BATON ROUGE, LA (WAFB) - As the nation comes to grips with how to keep schools safe, Louisiana legislators said Wednesday that arming teachers is not the answer.
HB 271 by Rep. Ray Garofalo, R-Chalmette, would have allowed teachers to have weapons with them in the classroom, provided they meet certain requirements. That bill died in House committee, with Republicans and an Independent joining with Democrats to block the legislation. Seven lawmakers voted in support, while nine voted against.
Garofalo argued in committee that because schools are gun-free zones, they are easy targets. "The facts are that right now, we have sheep ready for the slaughter, that's the fact," he said. "This bill is designed to say, you might run into armed resistance. I'm not requiring teachers to do anything."
In order to have a gun, teachers would need a concealed carry permit and would have to undergo police-like training. The school board would also need to give the teacher the go ahead to have a weapon on campus.

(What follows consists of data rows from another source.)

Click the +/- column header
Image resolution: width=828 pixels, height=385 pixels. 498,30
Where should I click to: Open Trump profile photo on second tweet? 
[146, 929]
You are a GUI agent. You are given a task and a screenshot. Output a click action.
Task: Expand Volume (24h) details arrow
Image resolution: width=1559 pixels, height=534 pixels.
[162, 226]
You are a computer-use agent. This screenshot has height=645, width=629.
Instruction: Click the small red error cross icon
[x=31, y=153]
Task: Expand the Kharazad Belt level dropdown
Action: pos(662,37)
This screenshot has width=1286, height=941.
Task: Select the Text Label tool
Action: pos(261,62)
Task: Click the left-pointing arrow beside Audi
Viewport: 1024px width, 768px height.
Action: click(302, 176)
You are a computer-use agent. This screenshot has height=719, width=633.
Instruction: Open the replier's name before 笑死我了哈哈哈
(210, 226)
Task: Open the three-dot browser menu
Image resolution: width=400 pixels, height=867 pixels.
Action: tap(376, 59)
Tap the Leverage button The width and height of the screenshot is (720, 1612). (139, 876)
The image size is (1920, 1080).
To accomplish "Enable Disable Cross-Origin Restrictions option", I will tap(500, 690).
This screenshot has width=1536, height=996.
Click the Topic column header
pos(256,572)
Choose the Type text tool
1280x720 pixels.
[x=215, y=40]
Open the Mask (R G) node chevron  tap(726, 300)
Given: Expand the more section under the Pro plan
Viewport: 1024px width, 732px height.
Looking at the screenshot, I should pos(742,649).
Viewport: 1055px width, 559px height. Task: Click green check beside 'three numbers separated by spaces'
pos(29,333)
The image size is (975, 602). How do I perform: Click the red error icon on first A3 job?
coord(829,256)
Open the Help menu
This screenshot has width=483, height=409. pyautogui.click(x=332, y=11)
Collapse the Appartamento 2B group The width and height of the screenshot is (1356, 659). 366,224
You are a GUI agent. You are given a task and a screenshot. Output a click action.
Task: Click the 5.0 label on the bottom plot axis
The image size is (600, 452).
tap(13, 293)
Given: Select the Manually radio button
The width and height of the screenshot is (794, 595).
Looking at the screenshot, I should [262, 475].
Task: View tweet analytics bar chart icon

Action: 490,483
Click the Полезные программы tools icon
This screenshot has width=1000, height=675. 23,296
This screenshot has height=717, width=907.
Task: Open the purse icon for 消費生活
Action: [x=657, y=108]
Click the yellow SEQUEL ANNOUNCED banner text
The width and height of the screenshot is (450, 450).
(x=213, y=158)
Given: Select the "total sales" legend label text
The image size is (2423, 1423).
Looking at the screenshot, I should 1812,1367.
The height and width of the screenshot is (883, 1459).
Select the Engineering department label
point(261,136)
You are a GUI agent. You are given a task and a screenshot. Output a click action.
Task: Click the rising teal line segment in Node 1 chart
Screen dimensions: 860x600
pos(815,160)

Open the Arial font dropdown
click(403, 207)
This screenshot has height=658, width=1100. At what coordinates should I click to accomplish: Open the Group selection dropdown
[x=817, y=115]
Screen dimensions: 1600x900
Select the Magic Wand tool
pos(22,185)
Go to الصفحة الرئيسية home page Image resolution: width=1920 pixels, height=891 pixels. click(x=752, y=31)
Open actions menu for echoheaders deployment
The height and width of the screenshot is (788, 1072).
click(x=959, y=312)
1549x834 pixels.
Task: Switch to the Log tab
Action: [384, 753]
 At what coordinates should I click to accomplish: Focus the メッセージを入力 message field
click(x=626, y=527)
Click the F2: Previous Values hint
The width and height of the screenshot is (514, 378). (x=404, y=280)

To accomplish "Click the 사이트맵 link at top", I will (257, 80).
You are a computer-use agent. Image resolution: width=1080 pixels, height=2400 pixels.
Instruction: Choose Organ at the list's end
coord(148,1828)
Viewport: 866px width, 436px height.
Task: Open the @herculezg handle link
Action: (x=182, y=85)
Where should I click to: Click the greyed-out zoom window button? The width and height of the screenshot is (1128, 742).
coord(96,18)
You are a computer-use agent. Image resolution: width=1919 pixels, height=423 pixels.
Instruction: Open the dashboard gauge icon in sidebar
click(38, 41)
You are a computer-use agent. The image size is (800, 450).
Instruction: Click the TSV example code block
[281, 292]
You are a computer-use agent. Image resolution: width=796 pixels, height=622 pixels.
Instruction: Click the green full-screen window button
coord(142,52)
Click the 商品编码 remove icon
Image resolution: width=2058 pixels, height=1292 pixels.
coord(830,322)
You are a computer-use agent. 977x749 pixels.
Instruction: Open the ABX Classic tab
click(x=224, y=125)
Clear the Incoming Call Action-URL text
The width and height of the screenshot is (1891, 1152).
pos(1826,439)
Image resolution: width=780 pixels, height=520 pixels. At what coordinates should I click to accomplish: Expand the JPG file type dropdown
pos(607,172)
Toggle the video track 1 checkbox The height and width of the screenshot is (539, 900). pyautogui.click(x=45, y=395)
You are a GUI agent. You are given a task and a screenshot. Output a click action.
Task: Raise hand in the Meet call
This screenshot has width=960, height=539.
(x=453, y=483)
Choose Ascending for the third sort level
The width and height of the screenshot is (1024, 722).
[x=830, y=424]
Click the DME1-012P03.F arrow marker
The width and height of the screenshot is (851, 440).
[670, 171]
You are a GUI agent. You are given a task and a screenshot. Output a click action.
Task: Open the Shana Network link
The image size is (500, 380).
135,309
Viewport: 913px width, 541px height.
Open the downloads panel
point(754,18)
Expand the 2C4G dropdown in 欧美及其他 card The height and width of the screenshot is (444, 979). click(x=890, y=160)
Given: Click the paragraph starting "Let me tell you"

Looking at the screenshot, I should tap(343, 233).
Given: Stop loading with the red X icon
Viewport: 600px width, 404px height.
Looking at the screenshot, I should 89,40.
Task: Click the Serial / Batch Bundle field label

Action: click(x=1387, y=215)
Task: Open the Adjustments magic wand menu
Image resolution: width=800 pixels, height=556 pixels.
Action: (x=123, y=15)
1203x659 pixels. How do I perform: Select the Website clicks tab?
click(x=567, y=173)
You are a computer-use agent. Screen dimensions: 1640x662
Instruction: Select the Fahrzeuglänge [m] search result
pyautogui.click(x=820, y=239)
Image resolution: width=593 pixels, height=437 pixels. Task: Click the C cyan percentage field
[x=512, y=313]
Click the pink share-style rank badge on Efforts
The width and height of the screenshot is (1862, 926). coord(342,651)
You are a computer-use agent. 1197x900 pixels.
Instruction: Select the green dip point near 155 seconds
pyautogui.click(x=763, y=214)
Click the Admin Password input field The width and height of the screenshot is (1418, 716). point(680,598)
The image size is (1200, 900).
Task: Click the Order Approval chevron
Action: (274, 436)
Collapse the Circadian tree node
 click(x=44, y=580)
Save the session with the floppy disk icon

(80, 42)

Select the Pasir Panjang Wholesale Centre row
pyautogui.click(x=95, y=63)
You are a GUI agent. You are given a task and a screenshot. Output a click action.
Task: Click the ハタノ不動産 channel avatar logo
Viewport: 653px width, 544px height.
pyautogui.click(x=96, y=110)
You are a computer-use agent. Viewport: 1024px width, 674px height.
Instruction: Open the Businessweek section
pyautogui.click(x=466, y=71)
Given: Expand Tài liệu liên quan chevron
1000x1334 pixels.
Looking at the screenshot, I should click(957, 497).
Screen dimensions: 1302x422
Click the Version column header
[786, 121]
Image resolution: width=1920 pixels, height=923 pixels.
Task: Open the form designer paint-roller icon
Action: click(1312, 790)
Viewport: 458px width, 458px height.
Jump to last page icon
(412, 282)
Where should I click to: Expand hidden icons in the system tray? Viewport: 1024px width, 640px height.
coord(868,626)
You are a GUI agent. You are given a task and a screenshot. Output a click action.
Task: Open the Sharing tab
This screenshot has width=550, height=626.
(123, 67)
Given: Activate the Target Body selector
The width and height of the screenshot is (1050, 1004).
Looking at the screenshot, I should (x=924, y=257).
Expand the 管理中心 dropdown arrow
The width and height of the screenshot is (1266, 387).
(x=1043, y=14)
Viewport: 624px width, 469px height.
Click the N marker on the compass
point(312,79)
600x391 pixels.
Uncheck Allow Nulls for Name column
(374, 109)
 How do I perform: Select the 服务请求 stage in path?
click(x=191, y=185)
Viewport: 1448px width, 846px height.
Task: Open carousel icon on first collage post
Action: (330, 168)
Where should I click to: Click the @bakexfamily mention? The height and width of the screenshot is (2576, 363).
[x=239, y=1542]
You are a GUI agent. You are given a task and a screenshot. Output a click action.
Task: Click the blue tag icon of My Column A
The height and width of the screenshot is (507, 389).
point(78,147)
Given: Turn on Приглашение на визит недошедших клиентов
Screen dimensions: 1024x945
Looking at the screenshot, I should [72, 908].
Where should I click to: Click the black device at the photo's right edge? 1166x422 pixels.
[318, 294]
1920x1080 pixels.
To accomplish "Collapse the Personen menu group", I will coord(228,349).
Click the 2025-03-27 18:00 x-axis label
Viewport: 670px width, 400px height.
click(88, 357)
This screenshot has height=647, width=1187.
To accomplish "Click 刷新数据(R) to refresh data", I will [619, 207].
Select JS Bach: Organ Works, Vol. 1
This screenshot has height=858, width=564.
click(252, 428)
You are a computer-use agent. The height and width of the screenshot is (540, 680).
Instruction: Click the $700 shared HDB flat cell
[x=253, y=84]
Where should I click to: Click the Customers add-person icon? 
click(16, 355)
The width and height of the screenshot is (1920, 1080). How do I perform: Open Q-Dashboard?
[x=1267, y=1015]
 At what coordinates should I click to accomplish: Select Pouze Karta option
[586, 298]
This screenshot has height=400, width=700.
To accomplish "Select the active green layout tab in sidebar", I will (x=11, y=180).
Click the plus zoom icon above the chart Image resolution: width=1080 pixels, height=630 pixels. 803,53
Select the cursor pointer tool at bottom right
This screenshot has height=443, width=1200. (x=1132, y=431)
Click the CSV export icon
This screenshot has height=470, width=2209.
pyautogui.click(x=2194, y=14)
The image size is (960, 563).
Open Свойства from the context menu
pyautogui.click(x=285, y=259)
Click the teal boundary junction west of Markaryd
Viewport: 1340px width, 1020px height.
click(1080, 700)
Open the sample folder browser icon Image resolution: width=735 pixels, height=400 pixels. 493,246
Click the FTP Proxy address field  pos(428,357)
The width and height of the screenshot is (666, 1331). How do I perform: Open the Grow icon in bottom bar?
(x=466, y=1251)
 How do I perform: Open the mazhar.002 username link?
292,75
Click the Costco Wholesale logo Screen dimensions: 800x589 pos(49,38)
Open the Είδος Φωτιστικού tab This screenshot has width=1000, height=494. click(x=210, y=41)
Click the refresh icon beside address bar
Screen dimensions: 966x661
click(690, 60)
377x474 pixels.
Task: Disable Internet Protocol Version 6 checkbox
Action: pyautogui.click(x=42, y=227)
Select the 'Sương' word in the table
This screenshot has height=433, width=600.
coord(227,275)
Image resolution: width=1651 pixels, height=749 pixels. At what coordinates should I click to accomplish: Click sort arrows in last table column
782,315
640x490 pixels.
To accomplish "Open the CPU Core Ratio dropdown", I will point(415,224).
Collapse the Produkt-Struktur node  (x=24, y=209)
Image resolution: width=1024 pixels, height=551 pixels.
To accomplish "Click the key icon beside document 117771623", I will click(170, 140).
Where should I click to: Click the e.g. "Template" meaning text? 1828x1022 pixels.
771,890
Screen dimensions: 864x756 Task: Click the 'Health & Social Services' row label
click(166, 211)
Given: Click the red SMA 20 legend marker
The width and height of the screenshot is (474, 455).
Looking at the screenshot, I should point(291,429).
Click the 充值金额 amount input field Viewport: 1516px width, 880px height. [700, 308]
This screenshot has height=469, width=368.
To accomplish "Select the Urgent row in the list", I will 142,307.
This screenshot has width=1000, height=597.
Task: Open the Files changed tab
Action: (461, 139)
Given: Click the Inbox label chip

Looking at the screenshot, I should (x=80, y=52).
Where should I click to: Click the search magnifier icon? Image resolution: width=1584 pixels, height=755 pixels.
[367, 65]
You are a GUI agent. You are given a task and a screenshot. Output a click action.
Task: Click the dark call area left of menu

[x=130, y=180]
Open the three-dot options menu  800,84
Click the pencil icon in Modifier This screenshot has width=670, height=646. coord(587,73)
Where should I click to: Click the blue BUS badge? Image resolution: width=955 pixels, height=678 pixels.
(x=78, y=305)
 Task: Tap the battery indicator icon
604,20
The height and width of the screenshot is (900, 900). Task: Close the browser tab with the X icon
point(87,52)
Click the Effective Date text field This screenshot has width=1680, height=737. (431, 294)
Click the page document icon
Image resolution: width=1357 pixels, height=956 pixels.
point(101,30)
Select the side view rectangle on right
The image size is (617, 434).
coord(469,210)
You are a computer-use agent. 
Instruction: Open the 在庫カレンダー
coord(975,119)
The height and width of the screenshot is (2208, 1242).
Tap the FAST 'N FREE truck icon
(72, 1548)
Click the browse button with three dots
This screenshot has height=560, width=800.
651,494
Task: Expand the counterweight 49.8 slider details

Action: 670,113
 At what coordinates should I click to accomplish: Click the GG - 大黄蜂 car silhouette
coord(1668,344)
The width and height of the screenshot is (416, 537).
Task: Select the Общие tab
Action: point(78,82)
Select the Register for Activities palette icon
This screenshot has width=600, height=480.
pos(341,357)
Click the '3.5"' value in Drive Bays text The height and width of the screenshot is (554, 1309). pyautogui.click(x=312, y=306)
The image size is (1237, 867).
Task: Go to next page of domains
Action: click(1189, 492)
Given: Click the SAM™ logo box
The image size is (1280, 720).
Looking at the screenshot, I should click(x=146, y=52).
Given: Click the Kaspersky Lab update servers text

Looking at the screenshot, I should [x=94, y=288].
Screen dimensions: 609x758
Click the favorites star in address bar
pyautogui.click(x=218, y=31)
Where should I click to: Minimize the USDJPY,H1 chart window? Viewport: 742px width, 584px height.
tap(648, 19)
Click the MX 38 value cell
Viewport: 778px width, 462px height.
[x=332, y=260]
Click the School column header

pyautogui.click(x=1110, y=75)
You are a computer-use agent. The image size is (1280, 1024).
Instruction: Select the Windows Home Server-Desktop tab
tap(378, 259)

The committee hearing came just weeks after 17 died after a gunman went on a shooting rampage in a Florida high school. At least one former teacher argued the bill was a good idea, giving them a way to intervene until police arrive. "Unfortunately right now, it's lock the door and hope. That's it. Lock door and hope," the former teacher said.
But the idea faced push back. Some teachers argued having a gun created a dangerous situation, with the potential for possibly deadly mistakes. Jason Naquin, a PE teacher from Ascension Parish, said if teachers had guns, it would also change how kids view and interact with teachers. "It's just not the way it's supposed to be. The job is for police officers," he said. "This is the Dollar Tree version of school safety."
Some lawmakers worried teachers were already stretched too thin and did not need this extra weight on their shoulders. "We want teachers to be policemen now too? We don't pay them enough to teach," said Rep. John Bagneris, D-New Orleans.
The governor previously expressed concerns about arming teachers, saying he did not believe it was a good idea.